[Saved data entries]
---

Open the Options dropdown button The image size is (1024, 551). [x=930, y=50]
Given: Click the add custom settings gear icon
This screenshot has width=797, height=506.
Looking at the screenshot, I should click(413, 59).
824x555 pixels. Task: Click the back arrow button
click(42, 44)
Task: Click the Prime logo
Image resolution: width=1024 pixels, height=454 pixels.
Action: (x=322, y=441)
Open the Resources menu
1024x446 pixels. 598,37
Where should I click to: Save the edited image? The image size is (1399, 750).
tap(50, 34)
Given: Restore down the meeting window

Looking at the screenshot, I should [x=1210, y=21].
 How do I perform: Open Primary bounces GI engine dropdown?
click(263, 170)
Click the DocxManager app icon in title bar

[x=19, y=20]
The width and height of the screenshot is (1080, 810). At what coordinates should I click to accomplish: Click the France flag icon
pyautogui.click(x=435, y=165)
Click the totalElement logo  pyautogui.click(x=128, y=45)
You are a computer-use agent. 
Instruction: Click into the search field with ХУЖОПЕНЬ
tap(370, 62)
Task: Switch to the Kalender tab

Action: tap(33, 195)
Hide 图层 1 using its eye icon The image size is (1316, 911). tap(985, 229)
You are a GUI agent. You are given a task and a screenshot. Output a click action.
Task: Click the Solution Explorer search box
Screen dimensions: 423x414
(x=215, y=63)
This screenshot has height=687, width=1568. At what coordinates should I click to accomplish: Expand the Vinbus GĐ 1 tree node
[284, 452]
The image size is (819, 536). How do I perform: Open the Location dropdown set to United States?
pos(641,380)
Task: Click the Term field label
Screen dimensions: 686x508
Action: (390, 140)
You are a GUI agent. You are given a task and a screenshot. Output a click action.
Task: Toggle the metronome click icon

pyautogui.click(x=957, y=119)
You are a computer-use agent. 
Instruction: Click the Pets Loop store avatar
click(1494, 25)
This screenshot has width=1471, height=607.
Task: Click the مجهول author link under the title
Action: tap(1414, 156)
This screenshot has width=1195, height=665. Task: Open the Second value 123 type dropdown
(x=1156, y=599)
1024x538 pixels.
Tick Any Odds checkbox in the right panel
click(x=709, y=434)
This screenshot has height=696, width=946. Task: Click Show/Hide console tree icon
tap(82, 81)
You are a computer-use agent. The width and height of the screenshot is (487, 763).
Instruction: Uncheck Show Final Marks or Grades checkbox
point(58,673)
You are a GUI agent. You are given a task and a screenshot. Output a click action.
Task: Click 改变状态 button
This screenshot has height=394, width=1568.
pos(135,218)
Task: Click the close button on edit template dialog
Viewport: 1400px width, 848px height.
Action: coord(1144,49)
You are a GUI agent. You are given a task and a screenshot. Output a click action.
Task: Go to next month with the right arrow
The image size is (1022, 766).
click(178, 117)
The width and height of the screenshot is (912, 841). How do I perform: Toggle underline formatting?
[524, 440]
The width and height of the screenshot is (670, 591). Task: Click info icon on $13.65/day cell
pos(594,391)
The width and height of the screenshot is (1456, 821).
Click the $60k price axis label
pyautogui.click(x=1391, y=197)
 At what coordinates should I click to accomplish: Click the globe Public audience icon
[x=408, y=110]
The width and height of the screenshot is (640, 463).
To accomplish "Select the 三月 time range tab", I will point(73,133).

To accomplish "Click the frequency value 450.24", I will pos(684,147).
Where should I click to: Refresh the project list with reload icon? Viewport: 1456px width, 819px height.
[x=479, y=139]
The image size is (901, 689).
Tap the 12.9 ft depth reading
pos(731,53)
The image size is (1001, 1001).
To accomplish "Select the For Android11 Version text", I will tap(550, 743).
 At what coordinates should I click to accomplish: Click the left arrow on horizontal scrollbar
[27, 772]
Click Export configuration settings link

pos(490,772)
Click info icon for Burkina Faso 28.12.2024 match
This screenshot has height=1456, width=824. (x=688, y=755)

---

▸ **PROMPT**:
Please repeat each line above exactly.

▸ **ANSWER TO THE EXERCISE**:
Open the Options dropdown button The image size is (1024, 551). [x=930, y=50]
Given: Click the add custom settings gear icon
This screenshot has width=797, height=506.
Looking at the screenshot, I should click(413, 59).
824x555 pixels. Task: Click the back arrow button
click(42, 44)
Task: Click the Prime logo
Image resolution: width=1024 pixels, height=454 pixels.
Action: (x=322, y=441)
Open the Resources menu
1024x446 pixels. 598,37
Where should I click to: Save the edited image? The image size is (1399, 750).
tap(50, 34)
Given: Restore down the meeting window

Looking at the screenshot, I should [x=1210, y=21].
 How do I perform: Open Primary bounces GI engine dropdown?
click(263, 170)
Click the DocxManager app icon in title bar

[x=19, y=20]
The width and height of the screenshot is (1080, 810). At what coordinates should I click to accomplish: Click the France flag icon
pyautogui.click(x=435, y=165)
Click the totalElement logo  pyautogui.click(x=128, y=45)
You are a computer-use agent. 
Instruction: Click into the search field with ХУЖОПЕНЬ
tap(370, 62)
Task: Switch to the Kalender tab

Action: tap(33, 195)
Hide 图层 1 using its eye icon The image size is (1316, 911). tap(985, 229)
You are a GUI agent. You are given a task and a screenshot. Output a click action.
Task: Click the Solution Explorer search box
Screen dimensions: 423x414
(x=215, y=63)
This screenshot has height=687, width=1568. At what coordinates should I click to accomplish: Expand the Vinbus GĐ 1 tree node
[284, 452]
The image size is (819, 536). How do I perform: Open the Location dropdown set to United States?
pos(641,380)
Task: Click the Term field label
Screen dimensions: 686x508
Action: (390, 140)
You are a GUI agent. You are given a task and a screenshot. Output a click action.
Task: Toggle the metronome click icon

pyautogui.click(x=957, y=119)
You are a computer-use agent. 
Instruction: Click the Pets Loop store avatar
click(1494, 25)
This screenshot has width=1471, height=607.
Task: Click the مجهول author link under the title
Action: tap(1414, 156)
This screenshot has width=1195, height=665. Task: Open the Second value 123 type dropdown
(x=1156, y=599)
1024x538 pixels.
Tick Any Odds checkbox in the right panel
click(x=709, y=434)
This screenshot has height=696, width=946. Task: Click Show/Hide console tree icon
tap(82, 81)
You are a computer-use agent. The width and height of the screenshot is (487, 763).
Instruction: Uncheck Show Final Marks or Grades checkbox
point(58,673)
You are a GUI agent. You are given a task and a screenshot. Output a click action.
Task: Click 改变状态 button
This screenshot has height=394, width=1568.
pos(135,218)
Task: Click the close button on edit template dialog
Viewport: 1400px width, 848px height.
Action: coord(1144,49)
You are a GUI agent. You are given a task and a screenshot. Output a click action.
Task: Go to next month with the right arrow
The image size is (1022, 766).
click(178, 117)
The width and height of the screenshot is (912, 841). How do I perform: Toggle underline formatting?
[524, 440]
The width and height of the screenshot is (670, 591). Task: Click info icon on $13.65/day cell
pos(594,391)
The width and height of the screenshot is (1456, 821).
Click the $60k price axis label
pyautogui.click(x=1391, y=197)
 At what coordinates should I click to accomplish: Click the globe Public audience icon
[x=408, y=110]
The width and height of the screenshot is (640, 463).
To accomplish "Select the 三月 time range tab", I will point(73,133).

To accomplish "Click the frequency value 450.24", I will pos(684,147).
Where should I click to: Refresh the project list with reload icon? Viewport: 1456px width, 819px height.
[x=479, y=139]
The image size is (901, 689).
Tap the 12.9 ft depth reading
pos(731,53)
The image size is (1001, 1001).
To accomplish "Select the For Android11 Version text", I will tap(550, 743).
 At what coordinates should I click to accomplish: Click the left arrow on horizontal scrollbar
[27, 772]
Click Export configuration settings link

pos(490,772)
Click info icon for Burkina Faso 28.12.2024 match
This screenshot has height=1456, width=824. (x=688, y=755)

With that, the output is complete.